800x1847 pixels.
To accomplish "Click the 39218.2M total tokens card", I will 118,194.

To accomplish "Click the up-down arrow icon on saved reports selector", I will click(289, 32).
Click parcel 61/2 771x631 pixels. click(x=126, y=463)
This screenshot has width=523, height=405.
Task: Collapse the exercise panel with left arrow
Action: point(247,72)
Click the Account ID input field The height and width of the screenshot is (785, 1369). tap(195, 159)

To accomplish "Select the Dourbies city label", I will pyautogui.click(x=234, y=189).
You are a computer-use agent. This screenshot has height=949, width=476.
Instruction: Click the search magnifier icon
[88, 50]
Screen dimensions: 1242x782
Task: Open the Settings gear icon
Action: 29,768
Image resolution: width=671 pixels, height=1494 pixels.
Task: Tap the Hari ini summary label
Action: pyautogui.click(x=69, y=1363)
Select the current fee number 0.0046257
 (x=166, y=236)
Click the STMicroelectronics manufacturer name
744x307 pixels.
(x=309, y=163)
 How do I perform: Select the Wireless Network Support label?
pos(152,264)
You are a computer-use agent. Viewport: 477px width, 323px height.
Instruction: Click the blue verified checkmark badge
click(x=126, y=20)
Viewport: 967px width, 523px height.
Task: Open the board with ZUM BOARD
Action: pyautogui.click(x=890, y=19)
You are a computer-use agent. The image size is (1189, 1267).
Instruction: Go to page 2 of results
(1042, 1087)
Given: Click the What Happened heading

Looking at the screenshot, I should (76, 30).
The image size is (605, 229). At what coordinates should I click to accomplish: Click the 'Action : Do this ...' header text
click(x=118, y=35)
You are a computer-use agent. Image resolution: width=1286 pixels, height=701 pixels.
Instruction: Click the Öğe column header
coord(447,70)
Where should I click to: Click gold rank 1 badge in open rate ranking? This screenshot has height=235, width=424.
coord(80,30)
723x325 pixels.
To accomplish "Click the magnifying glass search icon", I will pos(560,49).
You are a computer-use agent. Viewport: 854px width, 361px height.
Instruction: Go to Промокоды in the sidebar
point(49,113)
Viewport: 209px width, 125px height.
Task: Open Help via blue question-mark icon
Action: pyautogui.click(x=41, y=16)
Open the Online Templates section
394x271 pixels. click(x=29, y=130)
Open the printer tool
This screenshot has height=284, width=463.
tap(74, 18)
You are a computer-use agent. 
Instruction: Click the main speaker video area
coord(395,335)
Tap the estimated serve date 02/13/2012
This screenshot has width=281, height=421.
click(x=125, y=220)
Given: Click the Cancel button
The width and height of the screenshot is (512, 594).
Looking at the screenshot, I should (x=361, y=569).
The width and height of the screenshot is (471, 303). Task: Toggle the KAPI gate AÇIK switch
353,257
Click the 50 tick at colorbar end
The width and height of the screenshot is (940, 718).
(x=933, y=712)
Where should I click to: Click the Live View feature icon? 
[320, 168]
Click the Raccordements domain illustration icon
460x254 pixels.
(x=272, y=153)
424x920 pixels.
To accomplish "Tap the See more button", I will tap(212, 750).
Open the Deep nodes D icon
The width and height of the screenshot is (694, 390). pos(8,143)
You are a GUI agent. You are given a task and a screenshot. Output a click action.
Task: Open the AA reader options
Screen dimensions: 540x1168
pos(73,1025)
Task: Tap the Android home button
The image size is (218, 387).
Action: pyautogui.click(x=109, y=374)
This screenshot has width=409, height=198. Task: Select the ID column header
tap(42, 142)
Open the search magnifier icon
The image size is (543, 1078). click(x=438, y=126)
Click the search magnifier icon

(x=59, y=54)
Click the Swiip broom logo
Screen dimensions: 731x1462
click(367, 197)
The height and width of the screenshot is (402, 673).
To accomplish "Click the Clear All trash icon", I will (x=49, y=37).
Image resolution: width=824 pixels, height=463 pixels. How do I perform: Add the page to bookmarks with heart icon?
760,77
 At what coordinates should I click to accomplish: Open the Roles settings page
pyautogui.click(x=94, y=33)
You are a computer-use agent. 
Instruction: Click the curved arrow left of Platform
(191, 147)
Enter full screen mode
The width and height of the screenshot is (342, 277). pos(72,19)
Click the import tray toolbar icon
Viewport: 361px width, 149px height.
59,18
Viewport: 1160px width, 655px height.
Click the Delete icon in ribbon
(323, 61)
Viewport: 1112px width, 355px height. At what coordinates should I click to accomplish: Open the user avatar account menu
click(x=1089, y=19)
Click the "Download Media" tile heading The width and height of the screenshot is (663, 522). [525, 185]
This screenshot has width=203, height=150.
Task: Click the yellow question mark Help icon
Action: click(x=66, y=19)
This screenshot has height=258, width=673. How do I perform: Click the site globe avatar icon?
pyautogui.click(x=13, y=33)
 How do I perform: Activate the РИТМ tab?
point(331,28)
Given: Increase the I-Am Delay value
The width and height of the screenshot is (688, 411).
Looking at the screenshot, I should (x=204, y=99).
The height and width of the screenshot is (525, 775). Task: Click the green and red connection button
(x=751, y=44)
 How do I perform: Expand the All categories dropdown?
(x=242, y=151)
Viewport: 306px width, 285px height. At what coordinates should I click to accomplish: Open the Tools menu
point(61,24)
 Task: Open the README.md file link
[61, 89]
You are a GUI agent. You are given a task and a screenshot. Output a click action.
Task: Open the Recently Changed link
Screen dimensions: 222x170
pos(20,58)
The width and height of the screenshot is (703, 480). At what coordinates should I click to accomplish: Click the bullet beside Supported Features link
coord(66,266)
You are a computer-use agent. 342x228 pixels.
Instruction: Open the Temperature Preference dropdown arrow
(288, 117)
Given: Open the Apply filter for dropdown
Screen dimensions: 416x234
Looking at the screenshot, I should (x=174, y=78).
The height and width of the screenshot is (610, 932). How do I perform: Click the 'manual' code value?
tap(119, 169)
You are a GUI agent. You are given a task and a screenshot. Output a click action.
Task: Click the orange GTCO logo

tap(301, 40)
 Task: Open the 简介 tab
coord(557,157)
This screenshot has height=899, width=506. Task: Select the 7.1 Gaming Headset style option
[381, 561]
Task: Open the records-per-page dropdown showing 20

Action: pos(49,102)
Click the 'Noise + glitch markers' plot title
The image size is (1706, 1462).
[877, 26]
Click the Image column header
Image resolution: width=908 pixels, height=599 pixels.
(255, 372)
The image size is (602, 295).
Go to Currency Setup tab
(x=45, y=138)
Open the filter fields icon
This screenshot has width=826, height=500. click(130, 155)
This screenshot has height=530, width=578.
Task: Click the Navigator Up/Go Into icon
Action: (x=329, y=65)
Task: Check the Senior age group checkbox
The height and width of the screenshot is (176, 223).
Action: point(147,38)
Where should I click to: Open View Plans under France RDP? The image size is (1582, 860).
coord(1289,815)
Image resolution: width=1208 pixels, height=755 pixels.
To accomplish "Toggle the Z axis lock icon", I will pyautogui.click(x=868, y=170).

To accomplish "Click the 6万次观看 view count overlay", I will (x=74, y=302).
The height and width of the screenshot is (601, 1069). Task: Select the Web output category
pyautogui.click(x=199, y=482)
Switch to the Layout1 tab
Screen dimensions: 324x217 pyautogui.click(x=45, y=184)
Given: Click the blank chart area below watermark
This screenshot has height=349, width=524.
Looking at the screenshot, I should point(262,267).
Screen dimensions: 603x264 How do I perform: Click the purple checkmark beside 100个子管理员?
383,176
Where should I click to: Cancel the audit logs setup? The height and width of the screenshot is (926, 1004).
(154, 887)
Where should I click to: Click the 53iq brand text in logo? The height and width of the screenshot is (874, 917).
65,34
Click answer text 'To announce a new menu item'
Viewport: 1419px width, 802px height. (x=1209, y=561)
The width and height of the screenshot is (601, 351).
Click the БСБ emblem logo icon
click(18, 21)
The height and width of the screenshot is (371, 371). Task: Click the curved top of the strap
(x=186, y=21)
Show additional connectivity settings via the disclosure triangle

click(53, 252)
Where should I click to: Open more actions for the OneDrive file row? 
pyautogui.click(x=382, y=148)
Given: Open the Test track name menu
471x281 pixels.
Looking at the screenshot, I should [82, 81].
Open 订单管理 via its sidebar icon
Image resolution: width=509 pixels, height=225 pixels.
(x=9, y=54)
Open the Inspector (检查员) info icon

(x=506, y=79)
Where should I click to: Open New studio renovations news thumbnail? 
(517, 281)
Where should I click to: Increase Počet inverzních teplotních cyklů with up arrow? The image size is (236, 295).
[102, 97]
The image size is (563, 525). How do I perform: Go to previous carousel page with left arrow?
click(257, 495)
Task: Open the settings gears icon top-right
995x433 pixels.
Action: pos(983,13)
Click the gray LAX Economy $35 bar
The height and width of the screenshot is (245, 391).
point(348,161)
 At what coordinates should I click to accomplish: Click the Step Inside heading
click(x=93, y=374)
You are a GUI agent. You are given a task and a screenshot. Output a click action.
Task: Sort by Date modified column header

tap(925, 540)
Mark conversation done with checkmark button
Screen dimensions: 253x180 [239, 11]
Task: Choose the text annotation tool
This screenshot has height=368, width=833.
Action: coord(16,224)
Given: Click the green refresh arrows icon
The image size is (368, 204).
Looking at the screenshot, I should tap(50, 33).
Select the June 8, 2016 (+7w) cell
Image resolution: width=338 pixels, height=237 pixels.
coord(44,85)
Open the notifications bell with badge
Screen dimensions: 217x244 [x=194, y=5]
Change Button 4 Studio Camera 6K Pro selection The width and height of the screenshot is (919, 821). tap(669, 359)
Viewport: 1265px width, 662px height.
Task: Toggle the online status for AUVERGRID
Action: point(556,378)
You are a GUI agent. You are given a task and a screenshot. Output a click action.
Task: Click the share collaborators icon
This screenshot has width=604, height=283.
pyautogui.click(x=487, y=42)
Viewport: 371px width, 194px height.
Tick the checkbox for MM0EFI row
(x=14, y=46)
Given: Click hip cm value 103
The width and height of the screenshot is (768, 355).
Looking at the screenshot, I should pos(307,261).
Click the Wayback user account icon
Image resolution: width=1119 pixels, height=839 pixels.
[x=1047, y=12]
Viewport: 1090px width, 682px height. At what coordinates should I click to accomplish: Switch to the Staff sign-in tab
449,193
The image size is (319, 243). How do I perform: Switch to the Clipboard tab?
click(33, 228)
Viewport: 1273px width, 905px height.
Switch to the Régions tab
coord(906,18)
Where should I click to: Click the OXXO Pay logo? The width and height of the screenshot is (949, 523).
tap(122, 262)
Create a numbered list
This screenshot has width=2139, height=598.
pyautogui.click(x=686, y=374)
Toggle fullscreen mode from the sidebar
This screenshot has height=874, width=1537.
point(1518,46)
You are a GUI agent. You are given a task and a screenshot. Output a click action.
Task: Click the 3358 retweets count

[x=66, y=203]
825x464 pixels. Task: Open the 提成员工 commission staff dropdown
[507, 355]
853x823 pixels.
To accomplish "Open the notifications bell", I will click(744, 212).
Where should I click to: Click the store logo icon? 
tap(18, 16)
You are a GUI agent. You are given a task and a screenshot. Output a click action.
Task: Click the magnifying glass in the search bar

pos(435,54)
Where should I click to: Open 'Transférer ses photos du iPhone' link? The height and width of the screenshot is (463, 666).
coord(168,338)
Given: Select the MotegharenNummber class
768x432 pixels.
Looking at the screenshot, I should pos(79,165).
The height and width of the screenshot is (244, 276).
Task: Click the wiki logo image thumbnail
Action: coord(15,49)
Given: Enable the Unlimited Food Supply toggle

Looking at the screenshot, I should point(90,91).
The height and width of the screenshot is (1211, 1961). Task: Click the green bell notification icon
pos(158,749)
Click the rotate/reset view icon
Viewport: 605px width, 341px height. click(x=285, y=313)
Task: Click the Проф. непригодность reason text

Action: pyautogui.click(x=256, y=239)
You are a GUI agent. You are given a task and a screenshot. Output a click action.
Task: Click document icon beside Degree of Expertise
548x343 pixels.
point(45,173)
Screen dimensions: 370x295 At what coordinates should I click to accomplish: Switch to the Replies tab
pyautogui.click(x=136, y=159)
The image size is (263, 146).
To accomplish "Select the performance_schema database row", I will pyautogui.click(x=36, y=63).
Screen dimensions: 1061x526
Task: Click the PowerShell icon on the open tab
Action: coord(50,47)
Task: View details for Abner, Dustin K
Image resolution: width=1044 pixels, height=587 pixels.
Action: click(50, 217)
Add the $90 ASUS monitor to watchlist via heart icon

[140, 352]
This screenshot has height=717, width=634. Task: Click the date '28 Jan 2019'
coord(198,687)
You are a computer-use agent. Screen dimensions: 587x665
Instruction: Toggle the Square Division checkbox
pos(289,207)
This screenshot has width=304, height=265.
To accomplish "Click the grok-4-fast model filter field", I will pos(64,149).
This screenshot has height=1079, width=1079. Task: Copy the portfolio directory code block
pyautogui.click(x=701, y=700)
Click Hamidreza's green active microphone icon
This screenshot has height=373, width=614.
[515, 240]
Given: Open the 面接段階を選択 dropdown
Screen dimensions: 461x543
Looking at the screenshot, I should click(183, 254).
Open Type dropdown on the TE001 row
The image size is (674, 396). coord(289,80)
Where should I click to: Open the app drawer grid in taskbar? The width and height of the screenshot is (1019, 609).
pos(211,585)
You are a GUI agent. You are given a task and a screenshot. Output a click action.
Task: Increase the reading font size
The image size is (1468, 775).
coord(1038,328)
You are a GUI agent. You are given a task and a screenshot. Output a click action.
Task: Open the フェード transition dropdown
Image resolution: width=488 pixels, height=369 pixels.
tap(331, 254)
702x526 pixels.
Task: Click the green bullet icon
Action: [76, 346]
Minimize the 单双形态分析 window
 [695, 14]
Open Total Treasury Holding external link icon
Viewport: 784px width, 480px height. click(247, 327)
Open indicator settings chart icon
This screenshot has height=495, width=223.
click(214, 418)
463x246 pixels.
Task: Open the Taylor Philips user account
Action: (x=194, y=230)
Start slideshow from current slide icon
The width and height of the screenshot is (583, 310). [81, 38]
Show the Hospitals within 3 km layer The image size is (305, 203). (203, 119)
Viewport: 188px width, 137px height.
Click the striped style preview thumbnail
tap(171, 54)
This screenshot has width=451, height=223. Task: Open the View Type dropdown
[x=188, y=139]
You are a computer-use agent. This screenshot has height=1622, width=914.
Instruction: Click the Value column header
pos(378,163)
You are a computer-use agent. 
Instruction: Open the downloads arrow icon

════

- **Directions for this task**:
Above are the records. Copy every line in them holding "chart".

- **Written solution**:
Given: Click the blank chart area below watermark
Open indicator settings chart icon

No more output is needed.